Question

$$ {\displaystyle 5(x-4)=3(x-4)}$$

Answer

**step1** Understanding the problem

The problem presents an equation: $$5 \times (x-4) = 3 \times (x-4)$$. We need to find the value of 'x' that makes this equation true. This means we are looking for a specific number that 'x' represents.

**step2** Analyzing the structure of the equation

Let's look at both sides of the equation. On the left side, we have 5 groups of the quantity $$(x-4)$$. On the right side, we have 3 groups of the same quantity $$(x-4)$$. So, the equation states that "5 groups of 'something' is equal to 3 groups of the same 'something'".
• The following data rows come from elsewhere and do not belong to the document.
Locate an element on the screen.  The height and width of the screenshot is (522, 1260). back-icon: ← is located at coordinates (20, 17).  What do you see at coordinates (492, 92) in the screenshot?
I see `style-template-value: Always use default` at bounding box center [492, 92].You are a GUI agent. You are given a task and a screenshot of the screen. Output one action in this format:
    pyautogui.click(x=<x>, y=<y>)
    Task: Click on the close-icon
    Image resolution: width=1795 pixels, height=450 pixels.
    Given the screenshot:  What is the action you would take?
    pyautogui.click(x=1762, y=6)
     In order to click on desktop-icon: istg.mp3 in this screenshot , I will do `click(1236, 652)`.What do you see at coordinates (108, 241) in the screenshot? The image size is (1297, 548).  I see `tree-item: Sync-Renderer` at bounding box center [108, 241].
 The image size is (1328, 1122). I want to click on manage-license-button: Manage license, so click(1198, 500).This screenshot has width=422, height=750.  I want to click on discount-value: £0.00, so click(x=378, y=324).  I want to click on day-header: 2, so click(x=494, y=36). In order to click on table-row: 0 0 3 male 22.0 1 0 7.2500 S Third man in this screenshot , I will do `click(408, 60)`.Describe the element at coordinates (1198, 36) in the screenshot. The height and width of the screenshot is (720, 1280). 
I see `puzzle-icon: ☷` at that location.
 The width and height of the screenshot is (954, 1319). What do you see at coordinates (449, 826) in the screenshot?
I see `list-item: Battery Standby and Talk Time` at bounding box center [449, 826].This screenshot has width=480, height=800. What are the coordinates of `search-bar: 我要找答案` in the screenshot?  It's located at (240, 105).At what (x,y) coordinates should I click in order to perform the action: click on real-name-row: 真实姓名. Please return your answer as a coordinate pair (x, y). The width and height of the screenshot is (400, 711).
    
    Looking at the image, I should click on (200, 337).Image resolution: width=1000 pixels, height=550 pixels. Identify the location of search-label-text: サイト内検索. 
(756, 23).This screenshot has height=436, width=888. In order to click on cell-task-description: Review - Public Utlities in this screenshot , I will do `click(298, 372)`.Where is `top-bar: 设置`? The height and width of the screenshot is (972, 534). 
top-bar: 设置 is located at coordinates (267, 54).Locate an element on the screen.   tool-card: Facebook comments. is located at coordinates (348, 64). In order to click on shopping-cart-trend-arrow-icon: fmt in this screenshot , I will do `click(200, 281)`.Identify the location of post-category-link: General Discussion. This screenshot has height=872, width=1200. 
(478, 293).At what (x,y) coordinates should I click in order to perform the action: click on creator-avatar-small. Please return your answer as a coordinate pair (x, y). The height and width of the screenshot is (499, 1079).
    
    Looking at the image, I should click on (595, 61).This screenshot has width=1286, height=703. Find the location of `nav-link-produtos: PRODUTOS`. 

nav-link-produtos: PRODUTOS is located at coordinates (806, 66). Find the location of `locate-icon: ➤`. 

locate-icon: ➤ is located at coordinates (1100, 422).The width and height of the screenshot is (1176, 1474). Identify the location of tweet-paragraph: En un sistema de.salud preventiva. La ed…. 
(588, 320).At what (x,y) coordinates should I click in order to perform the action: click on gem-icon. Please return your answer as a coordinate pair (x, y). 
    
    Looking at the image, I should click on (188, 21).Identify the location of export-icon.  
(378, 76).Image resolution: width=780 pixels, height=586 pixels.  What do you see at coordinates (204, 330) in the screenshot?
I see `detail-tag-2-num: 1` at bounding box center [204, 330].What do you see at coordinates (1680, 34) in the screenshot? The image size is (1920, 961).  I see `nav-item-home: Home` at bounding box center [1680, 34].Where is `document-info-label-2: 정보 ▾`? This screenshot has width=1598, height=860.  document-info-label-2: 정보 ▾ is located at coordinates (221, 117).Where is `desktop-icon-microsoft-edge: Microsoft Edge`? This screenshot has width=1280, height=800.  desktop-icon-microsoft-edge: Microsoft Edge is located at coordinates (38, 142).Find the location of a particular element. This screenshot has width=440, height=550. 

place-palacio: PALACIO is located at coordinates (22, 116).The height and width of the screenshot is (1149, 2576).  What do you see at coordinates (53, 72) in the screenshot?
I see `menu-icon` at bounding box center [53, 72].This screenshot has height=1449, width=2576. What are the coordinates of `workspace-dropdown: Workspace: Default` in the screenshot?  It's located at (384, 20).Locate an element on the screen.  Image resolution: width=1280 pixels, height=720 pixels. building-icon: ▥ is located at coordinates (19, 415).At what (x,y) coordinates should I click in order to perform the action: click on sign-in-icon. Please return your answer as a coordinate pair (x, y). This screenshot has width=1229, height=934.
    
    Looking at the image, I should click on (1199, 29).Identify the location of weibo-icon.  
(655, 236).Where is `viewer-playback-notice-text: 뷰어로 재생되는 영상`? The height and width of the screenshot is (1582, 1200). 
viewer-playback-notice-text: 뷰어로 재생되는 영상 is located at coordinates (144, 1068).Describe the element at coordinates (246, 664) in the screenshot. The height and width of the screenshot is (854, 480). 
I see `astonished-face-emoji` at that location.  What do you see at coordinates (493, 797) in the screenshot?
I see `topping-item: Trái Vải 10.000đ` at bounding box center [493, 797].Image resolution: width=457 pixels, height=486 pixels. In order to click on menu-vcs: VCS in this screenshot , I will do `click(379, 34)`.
**step3** Applying the property of zero in multiplication

For "5 groups of 'something'" to be equal to "3 groups of the same 'something'", the only way this can happen is if the 'something' itself is zero.
Let's think about this:
If 'something' was, for example, 1, then $$5 \times 1 = 5$$ and $$3 \times 1 = 3$$. Since $$5 \neq 3$$, 'something' cannot be 1.
If 'something' was any other number (positive or negative), the result of multiplying by 5 would be different from multiplying by 3.
However, if 'something' is 0, then $$5 \times 0 = 0$$ and $$3 \times 0 = 0$$. In this case, $$0 = 0$$, which is true.
Therefore, the quantity $$(x-4)$$ must be equal to 0.

**step4** Solving for the unknown part

We have determined that $$(x-4) = 0$$. This means we need to find a number 'x' such that when we subtract 4 from it, the result is 0. This can be thought of as a missing number problem: $$\Box - 4 = 0$$.

**step5** Finding the value of x

To find the number that, when 4 is subtracted from it, leaves 0, we can ask: "What number do I start with so that if I take away 4, I have nothing left?" The answer is 4.
So, $$x = 4$$.
Let's check our answer by substituting $$x=4$$ back into the original equation:
$$5 \times (4-4) = 3 \times (4-4)$$
$$5 \times 0 = 3 \times 0$$
$$0 = 0$$
Since the equation holds true, the value of x is 4.